Cash rich banks have and will inevitably attract predators. Present proposals envisage banks being controlled by supermarkets, grocers and other commercial entities. In the past, British banks have frequently been taken over by banks regulated in cultures which encourage and reward massive risk-taking of a type which caused the present crisis.

 

The solution surely is to restrict deposit taking in the UK to banks and building societies both controlled and managed by ‘fit and proper’ retail bankers who comply with defined criteria.

1. A cap could be placed on the maximum amount allowed to be lent by any deposit taking banking group to any borrower group, country or sector.

2. A specified percentage of deposits could be restricted to be used solely for lending to stable UK businesses and for prudential house purchases.

3. Such activities would no longer require highly paid risk takers and a cap could be placed on the remuneration of bankers who manage deposit takers.

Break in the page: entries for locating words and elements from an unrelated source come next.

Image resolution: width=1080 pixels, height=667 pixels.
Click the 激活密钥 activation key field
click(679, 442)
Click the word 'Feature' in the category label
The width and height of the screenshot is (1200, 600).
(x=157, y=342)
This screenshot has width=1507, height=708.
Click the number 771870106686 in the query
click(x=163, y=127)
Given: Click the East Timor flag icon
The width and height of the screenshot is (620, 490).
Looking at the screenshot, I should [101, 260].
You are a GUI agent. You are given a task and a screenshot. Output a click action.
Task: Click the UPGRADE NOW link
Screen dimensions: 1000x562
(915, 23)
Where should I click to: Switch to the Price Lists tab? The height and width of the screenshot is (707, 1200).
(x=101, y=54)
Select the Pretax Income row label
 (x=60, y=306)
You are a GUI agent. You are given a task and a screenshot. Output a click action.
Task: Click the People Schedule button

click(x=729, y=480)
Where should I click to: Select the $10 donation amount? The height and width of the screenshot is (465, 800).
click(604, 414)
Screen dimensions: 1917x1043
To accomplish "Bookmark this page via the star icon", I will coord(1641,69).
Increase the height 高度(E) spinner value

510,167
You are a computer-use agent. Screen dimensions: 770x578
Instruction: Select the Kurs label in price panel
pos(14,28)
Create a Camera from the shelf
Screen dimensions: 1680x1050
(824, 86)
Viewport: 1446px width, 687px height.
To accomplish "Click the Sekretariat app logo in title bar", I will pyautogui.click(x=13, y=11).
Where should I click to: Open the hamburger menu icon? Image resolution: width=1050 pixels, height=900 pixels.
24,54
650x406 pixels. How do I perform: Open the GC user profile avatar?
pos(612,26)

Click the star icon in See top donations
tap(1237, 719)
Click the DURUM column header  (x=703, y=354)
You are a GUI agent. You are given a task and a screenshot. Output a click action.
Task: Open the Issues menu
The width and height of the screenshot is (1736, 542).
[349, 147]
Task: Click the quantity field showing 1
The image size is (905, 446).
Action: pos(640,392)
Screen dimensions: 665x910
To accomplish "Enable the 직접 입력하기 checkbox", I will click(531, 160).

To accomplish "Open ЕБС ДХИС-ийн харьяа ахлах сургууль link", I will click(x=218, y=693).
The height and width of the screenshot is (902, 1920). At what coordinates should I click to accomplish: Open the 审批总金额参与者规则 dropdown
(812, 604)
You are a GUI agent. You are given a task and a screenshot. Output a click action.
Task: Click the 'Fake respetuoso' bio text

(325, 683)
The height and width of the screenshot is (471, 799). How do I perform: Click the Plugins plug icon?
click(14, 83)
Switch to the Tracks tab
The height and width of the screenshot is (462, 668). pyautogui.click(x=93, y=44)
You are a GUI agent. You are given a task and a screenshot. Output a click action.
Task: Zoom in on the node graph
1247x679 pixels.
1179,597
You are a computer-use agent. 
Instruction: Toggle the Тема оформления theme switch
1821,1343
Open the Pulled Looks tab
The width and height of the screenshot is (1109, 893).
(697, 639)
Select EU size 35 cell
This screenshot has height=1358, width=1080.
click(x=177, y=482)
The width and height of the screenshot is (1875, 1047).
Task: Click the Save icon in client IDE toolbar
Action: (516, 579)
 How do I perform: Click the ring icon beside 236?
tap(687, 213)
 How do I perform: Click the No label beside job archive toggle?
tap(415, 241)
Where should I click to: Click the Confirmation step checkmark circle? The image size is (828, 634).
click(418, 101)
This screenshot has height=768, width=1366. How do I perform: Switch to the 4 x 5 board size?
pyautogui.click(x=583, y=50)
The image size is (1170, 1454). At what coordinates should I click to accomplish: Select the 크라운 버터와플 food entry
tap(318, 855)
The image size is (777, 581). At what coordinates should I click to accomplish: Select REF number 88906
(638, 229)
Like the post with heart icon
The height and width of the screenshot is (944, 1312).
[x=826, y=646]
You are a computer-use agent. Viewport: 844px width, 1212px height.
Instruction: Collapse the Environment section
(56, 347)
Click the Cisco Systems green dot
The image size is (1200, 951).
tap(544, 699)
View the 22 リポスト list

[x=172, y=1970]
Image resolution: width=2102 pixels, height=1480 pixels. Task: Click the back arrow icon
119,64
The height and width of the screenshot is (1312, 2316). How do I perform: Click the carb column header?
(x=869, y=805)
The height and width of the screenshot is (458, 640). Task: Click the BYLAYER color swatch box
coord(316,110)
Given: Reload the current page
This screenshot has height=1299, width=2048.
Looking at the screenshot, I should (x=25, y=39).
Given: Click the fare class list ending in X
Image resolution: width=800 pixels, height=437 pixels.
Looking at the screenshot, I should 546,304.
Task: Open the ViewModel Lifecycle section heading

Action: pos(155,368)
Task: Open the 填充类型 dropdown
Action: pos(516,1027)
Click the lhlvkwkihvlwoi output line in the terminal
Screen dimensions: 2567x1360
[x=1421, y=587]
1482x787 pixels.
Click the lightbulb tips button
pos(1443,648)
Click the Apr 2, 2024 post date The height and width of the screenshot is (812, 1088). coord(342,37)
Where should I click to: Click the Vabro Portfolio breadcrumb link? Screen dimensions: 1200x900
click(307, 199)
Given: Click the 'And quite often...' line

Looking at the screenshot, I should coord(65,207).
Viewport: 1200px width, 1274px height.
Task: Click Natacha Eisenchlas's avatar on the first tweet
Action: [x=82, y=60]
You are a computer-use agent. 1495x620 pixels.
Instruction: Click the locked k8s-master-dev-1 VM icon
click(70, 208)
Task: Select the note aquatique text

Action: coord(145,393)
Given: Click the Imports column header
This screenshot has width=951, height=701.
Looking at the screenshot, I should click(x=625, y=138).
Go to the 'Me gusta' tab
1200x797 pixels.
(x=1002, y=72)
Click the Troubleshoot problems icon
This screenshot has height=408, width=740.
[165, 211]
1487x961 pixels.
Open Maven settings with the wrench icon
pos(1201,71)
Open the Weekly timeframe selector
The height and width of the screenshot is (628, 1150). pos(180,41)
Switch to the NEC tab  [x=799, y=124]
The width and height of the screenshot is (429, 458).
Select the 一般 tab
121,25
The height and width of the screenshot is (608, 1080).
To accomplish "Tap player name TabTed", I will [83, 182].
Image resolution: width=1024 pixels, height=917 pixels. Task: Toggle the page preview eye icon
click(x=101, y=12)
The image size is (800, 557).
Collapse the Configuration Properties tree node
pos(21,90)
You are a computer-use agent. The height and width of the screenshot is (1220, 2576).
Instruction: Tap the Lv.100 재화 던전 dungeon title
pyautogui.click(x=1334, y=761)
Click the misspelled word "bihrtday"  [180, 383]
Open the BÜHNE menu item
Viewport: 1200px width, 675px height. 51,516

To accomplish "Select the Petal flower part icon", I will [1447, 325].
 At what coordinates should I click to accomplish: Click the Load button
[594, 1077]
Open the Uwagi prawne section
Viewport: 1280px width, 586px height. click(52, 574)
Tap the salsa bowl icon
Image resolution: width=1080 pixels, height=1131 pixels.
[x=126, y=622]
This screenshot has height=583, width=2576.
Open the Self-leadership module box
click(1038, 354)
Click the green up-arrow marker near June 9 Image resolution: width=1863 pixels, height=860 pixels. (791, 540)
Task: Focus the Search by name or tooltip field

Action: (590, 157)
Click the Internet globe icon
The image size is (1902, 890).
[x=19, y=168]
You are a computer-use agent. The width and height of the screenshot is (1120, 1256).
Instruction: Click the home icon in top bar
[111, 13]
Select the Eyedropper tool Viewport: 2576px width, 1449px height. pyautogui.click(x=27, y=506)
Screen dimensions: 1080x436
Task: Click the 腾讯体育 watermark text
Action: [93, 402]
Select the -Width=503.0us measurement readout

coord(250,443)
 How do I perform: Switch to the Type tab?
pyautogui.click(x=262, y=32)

4. The Bank of England could have a golden share to prevent opportunistic takeovers – in return for the deposit protection scheme.

 

The above restrictions would not apply to banks which do not take deposits covered by the deposit protection scheme. The present High Street banks could hive down and decouple their deposit taking branches, distributing shares in the new entities to their then existing shareholders. Such shares would ideally be listed on the Stock Exchange.

 

Present Dangers

A systemic weakness in the present position is exemplified by the following extract from Bankers to Bankruptcy by James Lingard now available on Kindle:

 

A Banker’s Confession

 

‘One of my team, who had been set the task of checking our holdings of bonds against the latest risk assessment software, identified three holdings which we should never have touched. I cannot really blame my colleagues who made the investments. They were simply following the rest of the market and relied on the rating agencies who had considered the bonds to be triple AAA. The auditors gave no warning of any problem and the regulators seemed to be perfectly content.

‘The potential losses were so large that they exceeded the capital and reserves of the bank. We had become technically insolvent.

‘I immediately went into emergency mode and organised teams of our investment bankers to create parcels mixing the junk bonds with higher grade bonds which I knew to be attractive to the market. With a bit of luck, our sales people would succeed in passing them on to those of our competitors who had failed to invest in the new software.

‘I instructed the sales teams to ensure that nothing was said or done to mislead the victims on whom the junk was about to be unloaded. “Simply tell them what is available, that we are overexposed and a policy decision has been taken to diversify the risk.” Perhaps, the bonds would not default – who could tell. Remember, we could be wrong. None of them have actually defaulted yet.

‘In just three weeks, hard working investment bankers succeeded in unloading all the suspect bonds. OK, we made a loss on those holdings but nothing like the disaster which could have hit us. Those sales guys saved the bank – no question about that. I intend to pay all my people concerned decent bonuses. They’ve earned it. I don’t care what the politicians say.’ The Banker chuckled at the thought. ‘I went to see the regulators this morning and warned about bonds circulating in the market at a gross overvalue.’

But, can it be right to allow banks to operate in the market on a ‘dog eats dog’ basis? Do we really want a free market economy? And did the guys who ‘saved the bank’ deserve million pound bonuses?